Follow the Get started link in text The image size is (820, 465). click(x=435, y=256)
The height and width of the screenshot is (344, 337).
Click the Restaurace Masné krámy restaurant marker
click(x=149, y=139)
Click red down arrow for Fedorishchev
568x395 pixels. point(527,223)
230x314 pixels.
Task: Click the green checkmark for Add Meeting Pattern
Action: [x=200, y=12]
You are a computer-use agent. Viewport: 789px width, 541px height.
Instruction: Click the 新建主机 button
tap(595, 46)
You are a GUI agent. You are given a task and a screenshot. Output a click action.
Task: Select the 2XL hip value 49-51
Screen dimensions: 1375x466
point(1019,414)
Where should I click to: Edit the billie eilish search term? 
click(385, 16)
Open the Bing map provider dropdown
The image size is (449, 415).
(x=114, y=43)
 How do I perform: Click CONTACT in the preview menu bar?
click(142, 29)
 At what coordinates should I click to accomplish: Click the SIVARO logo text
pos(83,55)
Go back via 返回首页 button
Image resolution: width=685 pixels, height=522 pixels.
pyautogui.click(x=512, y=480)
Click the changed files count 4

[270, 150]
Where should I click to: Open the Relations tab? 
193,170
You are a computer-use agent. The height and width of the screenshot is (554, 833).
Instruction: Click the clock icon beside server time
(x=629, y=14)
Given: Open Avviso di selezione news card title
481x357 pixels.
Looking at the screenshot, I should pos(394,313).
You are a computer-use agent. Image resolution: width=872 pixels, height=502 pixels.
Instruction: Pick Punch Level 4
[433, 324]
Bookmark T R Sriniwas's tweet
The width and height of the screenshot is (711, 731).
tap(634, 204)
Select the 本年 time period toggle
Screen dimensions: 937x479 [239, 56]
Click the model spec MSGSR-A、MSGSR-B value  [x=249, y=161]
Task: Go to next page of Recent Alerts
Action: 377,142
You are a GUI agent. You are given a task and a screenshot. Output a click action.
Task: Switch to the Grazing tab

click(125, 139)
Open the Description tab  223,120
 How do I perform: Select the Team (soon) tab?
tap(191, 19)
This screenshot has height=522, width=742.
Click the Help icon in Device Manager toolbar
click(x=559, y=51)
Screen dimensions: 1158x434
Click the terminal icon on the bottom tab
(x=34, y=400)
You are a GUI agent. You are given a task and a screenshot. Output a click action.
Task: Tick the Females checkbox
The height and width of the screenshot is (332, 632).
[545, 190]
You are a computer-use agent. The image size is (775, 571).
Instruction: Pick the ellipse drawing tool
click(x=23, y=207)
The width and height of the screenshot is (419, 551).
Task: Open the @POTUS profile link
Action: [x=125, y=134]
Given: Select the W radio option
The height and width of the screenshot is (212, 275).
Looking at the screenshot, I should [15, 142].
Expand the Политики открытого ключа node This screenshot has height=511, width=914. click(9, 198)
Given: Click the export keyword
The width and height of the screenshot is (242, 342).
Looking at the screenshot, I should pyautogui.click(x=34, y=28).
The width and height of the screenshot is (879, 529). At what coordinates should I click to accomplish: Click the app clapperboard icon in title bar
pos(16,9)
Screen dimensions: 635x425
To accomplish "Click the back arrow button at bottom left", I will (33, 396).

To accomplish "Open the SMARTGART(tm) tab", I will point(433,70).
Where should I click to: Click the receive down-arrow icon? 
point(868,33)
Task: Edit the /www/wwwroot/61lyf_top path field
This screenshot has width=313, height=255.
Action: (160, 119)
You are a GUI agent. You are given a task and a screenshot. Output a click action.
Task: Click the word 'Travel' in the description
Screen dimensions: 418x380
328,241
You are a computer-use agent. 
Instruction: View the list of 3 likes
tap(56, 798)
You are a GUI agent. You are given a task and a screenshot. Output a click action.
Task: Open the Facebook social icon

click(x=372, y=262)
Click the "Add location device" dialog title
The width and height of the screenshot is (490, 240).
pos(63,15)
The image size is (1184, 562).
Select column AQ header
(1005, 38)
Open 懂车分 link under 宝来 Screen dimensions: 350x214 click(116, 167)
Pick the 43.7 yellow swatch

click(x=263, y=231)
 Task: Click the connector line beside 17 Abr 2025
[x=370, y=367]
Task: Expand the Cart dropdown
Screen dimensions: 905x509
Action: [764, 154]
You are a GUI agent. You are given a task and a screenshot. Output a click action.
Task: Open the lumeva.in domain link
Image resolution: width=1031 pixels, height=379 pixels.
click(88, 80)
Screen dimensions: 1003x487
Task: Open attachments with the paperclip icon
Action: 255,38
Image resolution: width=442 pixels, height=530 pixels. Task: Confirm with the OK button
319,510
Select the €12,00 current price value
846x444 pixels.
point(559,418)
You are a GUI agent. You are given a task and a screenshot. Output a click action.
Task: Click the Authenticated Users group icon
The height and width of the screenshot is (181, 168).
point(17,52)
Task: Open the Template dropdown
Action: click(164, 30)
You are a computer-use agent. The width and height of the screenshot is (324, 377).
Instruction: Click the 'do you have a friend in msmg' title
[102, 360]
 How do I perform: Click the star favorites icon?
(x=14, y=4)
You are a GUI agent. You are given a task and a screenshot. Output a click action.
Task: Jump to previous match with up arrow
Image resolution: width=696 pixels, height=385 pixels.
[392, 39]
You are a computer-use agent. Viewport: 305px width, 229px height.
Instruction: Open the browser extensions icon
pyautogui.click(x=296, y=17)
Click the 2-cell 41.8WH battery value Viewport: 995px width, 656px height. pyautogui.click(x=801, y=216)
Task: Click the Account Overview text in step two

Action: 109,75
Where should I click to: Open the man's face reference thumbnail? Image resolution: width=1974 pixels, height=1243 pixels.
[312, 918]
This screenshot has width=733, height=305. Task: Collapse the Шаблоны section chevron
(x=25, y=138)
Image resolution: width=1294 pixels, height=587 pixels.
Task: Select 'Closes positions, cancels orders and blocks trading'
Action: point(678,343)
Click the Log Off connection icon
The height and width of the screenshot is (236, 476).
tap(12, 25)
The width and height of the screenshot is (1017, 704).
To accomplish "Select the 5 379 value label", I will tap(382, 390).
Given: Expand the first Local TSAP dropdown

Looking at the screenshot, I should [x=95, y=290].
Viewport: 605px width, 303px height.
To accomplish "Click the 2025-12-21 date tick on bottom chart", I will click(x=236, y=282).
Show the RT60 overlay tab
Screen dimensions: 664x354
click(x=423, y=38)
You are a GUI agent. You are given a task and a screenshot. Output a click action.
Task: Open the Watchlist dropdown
^^^^
Output the records in full, exactly.

Follow the Get started link in text The image size is (820, 465). click(x=435, y=256)
The height and width of the screenshot is (344, 337).
Click the Restaurace Masné krámy restaurant marker
click(x=149, y=139)
Click red down arrow for Fedorishchev
568x395 pixels. point(527,223)
230x314 pixels.
Task: Click the green checkmark for Add Meeting Pattern
Action: [x=200, y=12]
You are a computer-use agent. Viewport: 789px width, 541px height.
Instruction: Click the 新建主机 button
tap(595, 46)
You are a GUI agent. You are given a task and a screenshot. Output a click action.
Task: Select the 2XL hip value 49-51
Screen dimensions: 1375x466
point(1019,414)
Where should I click to: Edit the billie eilish search term? 
click(385, 16)
Open the Bing map provider dropdown
The image size is (449, 415).
(x=114, y=43)
 How do I perform: Click CONTACT in the preview menu bar?
click(142, 29)
 At what coordinates should I click to accomplish: Click the SIVARO logo text
pos(83,55)
Go back via 返回首页 button
Image resolution: width=685 pixels, height=522 pixels.
pyautogui.click(x=512, y=480)
Click the changed files count 4

[270, 150]
Where should I click to: Open the Relations tab? 
193,170
You are a computer-use agent. The height and width of the screenshot is (554, 833).
Instruction: Click the clock icon beside server time
(x=629, y=14)
Given: Open Avviso di selezione news card title
481x357 pixels.
Looking at the screenshot, I should pos(394,313).
You are a computer-use agent. Image resolution: width=872 pixels, height=502 pixels.
Instruction: Pick Punch Level 4
[433, 324]
Bookmark T R Sriniwas's tweet
The width and height of the screenshot is (711, 731).
tap(634, 204)
Select the 本年 time period toggle
Screen dimensions: 937x479 [239, 56]
Click the model spec MSGSR-A、MSGSR-B value  [x=249, y=161]
Task: Go to next page of Recent Alerts
Action: 377,142
You are a GUI agent. You are given a task and a screenshot. Output a click action.
Task: Switch to the Grazing tab

click(125, 139)
Open the Description tab  223,120
 How do I perform: Select the Team (soon) tab?
tap(191, 19)
This screenshot has height=522, width=742.
Click the Help icon in Device Manager toolbar
click(x=559, y=51)
Screen dimensions: 1158x434
Click the terminal icon on the bottom tab
(x=34, y=400)
You are a GUI agent. You are given a task and a screenshot. Output a click action.
Task: Tick the Females checkbox
The height and width of the screenshot is (332, 632).
[545, 190]
You are a computer-use agent. The image size is (775, 571).
Instruction: Pick the ellipse drawing tool
click(x=23, y=207)
The width and height of the screenshot is (419, 551).
Task: Open the @POTUS profile link
Action: [x=125, y=134]
Given: Select the W radio option
The height and width of the screenshot is (212, 275).
Looking at the screenshot, I should [15, 142].
Expand the Политики открытого ключа node This screenshot has height=511, width=914. click(9, 198)
Given: Click the export keyword
The width and height of the screenshot is (242, 342).
Looking at the screenshot, I should pyautogui.click(x=34, y=28).
The width and height of the screenshot is (879, 529). At what coordinates should I click to accomplish: Click the app clapperboard icon in title bar
pos(16,9)
Screen dimensions: 635x425
To accomplish "Click the back arrow button at bottom left", I will (33, 396).

To accomplish "Open the SMARTGART(tm) tab", I will point(433,70).
Where should I click to: Click the receive down-arrow icon? 
point(868,33)
Task: Edit the /www/wwwroot/61lyf_top path field
This screenshot has width=313, height=255.
Action: (160, 119)
You are a GUI agent. You are given a task and a screenshot. Output a click action.
Task: Click the word 'Travel' in the description
Screen dimensions: 418x380
328,241
You are a computer-use agent. 
Instruction: View the list of 3 likes
tap(56, 798)
You are a GUI agent. You are given a task and a screenshot. Output a click action.
Task: Open the Facebook social icon

click(x=372, y=262)
Click the "Add location device" dialog title
The width and height of the screenshot is (490, 240).
pos(63,15)
The image size is (1184, 562).
Select column AQ header
(1005, 38)
Open 懂车分 link under 宝来 Screen dimensions: 350x214 click(116, 167)
Pick the 43.7 yellow swatch

click(x=263, y=231)
 Task: Click the connector line beside 17 Abr 2025
[x=370, y=367]
Task: Expand the Cart dropdown
Screen dimensions: 905x509
Action: [764, 154]
You are a GUI agent. You are given a task and a screenshot. Output a click action.
Task: Open the lumeva.in domain link
Image resolution: width=1031 pixels, height=379 pixels.
click(88, 80)
Screen dimensions: 1003x487
Task: Open attachments with the paperclip icon
Action: 255,38
Image resolution: width=442 pixels, height=530 pixels. Task: Confirm with the OK button
319,510
Select the €12,00 current price value
846x444 pixels.
point(559,418)
You are a GUI agent. You are given a task and a screenshot. Output a click action.
Task: Click the Authenticated Users group icon
The height and width of the screenshot is (181, 168).
point(17,52)
Task: Open the Template dropdown
Action: click(164, 30)
You are a computer-use agent. The width and height of the screenshot is (324, 377).
Instruction: Click the 'do you have a friend in msmg' title
[102, 360]
 How do I perform: Click the star favorites icon?
(x=14, y=4)
You are a GUI agent. You are given a task and a screenshot. Output a click action.
Task: Jump to previous match with up arrow
Image resolution: width=696 pixels, height=385 pixels.
[392, 39]
You are a computer-use agent. Viewport: 305px width, 229px height.
Instruction: Open the browser extensions icon
pyautogui.click(x=296, y=17)
Click the 2-cell 41.8WH battery value Viewport: 995px width, 656px height. pyautogui.click(x=801, y=216)
Task: Click the Account Overview text in step two

Action: 109,75
Where should I click to: Open the man's face reference thumbnail? Image resolution: width=1974 pixels, height=1243 pixels.
[312, 918]
This screenshot has width=733, height=305. Task: Collapse the Шаблоны section chevron
(x=25, y=138)
Image resolution: width=1294 pixels, height=587 pixels.
Task: Select 'Closes positions, cancels orders and blocks trading'
Action: point(678,343)
Click the Log Off connection icon
The height and width of the screenshot is (236, 476).
tap(12, 25)
The width and height of the screenshot is (1017, 704).
To accomplish "Select the 5 379 value label", I will tap(382, 390).
Given: Expand the first Local TSAP dropdown

Looking at the screenshot, I should [x=95, y=290].
Viewport: 605px width, 303px height.
To accomplish "Click the 2025-12-21 date tick on bottom chart", I will click(x=236, y=282).
Show the RT60 overlay tab
Screen dimensions: 664x354
click(x=423, y=38)
You are a GUI agent. You are given a task and a screenshot. Output a click action.
Task: Open the Watchlist dropdown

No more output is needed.